# BRIEF
Take the lines from the beginning of the data below through the line holding "Given: Click the 67 badge next to Skills" and return exactly those.

Start of MATERIAL FOR THIS TASK

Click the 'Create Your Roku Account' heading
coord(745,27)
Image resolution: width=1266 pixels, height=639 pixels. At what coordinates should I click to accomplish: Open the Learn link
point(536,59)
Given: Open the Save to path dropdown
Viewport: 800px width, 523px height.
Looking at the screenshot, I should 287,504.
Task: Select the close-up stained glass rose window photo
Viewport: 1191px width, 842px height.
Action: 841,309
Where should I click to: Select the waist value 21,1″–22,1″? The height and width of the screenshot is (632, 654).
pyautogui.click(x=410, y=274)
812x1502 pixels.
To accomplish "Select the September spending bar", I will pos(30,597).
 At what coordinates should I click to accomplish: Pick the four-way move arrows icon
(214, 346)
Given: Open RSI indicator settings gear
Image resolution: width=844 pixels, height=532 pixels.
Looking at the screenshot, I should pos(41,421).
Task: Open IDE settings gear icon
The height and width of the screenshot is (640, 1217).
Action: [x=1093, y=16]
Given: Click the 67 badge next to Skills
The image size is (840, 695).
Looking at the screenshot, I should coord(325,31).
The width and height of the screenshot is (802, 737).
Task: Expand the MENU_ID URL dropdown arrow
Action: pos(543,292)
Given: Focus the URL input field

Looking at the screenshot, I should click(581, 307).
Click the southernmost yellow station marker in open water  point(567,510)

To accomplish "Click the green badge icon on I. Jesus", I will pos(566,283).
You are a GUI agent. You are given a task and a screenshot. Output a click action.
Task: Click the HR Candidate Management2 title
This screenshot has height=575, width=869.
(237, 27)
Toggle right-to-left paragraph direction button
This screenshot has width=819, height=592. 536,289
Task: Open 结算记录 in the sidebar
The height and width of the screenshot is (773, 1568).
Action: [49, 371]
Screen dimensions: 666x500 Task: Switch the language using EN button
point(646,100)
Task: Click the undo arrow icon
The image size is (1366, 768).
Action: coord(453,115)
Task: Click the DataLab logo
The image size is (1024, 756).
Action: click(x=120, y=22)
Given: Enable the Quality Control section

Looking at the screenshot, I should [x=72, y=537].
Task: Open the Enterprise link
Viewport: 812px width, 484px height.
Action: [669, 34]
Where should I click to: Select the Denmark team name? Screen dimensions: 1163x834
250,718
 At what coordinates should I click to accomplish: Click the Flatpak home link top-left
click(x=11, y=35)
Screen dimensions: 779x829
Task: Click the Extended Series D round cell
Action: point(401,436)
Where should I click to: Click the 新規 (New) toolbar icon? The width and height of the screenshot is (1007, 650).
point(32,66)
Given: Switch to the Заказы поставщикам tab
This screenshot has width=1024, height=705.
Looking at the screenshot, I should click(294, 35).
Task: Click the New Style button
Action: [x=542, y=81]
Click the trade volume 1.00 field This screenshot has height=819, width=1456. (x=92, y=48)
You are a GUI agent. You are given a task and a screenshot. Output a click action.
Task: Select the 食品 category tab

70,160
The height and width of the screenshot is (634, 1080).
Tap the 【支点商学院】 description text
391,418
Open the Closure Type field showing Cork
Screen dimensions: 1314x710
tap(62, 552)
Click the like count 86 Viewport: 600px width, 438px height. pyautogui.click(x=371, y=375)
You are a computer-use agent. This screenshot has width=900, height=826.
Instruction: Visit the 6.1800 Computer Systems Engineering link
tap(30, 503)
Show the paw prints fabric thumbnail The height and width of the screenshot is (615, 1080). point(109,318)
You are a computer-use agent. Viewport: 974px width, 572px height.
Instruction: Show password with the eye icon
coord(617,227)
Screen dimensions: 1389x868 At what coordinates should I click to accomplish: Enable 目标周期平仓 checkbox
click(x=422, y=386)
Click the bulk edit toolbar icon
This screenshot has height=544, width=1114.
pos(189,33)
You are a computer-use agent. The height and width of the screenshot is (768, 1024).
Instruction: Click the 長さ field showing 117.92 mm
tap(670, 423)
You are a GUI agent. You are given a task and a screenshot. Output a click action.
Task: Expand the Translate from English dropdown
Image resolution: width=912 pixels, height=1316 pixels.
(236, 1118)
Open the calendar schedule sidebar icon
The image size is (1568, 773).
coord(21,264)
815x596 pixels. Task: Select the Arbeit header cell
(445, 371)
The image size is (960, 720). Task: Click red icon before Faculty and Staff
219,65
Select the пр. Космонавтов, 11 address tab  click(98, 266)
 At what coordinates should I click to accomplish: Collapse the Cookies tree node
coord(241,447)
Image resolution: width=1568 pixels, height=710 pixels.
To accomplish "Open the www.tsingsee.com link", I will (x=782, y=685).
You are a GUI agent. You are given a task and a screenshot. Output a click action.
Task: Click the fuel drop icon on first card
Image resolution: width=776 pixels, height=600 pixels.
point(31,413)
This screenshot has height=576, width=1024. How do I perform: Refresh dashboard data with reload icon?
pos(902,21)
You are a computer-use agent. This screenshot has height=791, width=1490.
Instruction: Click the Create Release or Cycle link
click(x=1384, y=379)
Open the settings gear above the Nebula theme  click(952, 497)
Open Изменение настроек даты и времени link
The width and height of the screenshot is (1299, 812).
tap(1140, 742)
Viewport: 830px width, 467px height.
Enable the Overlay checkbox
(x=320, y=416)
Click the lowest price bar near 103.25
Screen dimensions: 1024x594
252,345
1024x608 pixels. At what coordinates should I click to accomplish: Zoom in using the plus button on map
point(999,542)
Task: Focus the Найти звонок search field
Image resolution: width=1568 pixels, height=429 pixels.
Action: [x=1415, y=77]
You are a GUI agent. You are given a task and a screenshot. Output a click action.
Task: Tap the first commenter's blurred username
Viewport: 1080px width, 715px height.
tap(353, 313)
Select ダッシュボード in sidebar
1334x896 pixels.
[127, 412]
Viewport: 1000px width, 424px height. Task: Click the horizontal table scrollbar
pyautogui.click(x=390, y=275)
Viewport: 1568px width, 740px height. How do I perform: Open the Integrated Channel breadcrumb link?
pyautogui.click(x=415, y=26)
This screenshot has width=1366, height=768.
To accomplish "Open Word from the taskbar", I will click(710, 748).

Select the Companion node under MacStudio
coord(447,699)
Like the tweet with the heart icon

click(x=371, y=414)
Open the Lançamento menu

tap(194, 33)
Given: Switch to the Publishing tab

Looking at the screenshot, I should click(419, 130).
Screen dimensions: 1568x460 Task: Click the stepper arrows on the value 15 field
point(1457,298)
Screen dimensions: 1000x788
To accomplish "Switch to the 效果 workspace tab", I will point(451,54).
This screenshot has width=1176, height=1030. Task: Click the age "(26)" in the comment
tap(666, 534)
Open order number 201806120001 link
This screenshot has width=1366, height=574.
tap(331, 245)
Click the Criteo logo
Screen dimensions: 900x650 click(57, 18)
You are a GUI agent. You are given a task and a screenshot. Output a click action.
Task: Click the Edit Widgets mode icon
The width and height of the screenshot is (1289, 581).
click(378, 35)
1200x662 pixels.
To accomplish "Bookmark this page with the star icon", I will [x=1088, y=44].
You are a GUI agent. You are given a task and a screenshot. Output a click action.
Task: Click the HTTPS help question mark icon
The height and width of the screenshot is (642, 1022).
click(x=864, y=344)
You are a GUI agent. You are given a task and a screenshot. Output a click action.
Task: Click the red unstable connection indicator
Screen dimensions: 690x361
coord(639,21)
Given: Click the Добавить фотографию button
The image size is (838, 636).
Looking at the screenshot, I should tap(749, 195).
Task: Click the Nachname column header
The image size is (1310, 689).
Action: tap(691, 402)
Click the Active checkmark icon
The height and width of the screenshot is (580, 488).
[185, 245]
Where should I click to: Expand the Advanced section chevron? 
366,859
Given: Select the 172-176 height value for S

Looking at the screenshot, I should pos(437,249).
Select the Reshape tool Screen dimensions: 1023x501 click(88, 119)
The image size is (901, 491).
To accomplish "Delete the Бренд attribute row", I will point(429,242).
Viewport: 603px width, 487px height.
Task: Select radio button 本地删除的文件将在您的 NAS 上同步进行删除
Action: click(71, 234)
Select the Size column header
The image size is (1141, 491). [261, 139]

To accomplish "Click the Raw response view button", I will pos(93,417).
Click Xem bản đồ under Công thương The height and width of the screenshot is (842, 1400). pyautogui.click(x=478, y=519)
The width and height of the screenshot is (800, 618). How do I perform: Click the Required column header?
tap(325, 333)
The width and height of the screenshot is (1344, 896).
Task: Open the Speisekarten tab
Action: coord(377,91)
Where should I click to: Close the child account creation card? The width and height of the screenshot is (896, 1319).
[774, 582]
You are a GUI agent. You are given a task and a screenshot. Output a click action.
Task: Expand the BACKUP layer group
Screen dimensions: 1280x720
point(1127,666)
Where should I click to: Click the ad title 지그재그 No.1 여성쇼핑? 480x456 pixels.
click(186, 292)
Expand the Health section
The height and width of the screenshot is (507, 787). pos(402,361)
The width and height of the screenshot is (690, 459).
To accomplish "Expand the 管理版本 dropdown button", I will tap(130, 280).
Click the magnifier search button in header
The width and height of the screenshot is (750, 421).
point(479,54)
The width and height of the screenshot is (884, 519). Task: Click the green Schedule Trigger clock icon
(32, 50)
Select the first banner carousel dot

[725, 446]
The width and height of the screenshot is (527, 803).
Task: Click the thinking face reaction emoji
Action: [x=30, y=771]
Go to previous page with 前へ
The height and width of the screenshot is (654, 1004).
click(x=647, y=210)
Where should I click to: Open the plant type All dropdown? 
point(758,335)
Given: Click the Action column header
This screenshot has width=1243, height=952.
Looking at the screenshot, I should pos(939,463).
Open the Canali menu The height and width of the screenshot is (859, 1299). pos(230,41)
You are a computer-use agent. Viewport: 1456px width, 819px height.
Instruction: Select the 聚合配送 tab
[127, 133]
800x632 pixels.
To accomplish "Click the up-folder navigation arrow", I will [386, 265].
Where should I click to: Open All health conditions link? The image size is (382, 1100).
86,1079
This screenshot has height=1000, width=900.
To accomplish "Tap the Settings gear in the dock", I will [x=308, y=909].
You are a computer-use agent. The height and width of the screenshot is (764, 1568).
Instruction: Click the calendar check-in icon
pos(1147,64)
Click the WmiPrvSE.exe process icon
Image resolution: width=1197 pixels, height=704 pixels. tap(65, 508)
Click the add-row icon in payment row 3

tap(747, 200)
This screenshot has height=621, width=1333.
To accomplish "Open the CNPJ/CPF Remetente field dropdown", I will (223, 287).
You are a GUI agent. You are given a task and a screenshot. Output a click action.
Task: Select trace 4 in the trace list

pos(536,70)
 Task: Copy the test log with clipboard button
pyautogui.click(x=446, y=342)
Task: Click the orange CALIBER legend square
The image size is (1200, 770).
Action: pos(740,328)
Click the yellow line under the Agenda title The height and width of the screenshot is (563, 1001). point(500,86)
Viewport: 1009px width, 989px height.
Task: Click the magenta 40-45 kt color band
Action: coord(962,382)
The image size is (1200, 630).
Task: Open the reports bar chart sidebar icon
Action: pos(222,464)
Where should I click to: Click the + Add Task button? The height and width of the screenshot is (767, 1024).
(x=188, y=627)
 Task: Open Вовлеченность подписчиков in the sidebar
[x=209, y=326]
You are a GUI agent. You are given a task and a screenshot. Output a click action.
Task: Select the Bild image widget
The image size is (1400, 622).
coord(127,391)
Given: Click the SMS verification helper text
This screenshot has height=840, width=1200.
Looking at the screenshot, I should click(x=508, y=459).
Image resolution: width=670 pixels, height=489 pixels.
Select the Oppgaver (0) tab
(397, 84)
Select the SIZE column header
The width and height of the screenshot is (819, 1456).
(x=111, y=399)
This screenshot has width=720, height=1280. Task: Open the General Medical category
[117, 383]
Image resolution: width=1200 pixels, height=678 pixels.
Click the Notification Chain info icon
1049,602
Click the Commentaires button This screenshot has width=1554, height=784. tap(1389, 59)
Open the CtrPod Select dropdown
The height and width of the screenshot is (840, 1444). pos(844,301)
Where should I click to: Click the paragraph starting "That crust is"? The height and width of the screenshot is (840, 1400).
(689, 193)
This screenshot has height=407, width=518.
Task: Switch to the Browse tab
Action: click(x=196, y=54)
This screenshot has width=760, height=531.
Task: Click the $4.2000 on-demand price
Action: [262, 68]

End of MATERIAL FOR THIS TASK

# ANSWER SECTION
Click the 'Create Your Roku Account' heading
coord(745,27)
Image resolution: width=1266 pixels, height=639 pixels. At what coordinates should I click to accomplish: Open the Learn link
point(536,59)
Given: Open the Save to path dropdown
Viewport: 800px width, 523px height.
Looking at the screenshot, I should 287,504.
Task: Select the close-up stained glass rose window photo
Viewport: 1191px width, 842px height.
Action: 841,309
Where should I click to: Select the waist value 21,1″–22,1″? The height and width of the screenshot is (632, 654).
pyautogui.click(x=410, y=274)
812x1502 pixels.
To accomplish "Select the September spending bar", I will pos(30,597).
 At what coordinates should I click to accomplish: Pick the four-way move arrows icon
(214, 346)
Given: Open RSI indicator settings gear
Image resolution: width=844 pixels, height=532 pixels.
Looking at the screenshot, I should pos(41,421).
Task: Open IDE settings gear icon
The height and width of the screenshot is (640, 1217).
Action: [x=1093, y=16]
Given: Click the 67 badge next to Skills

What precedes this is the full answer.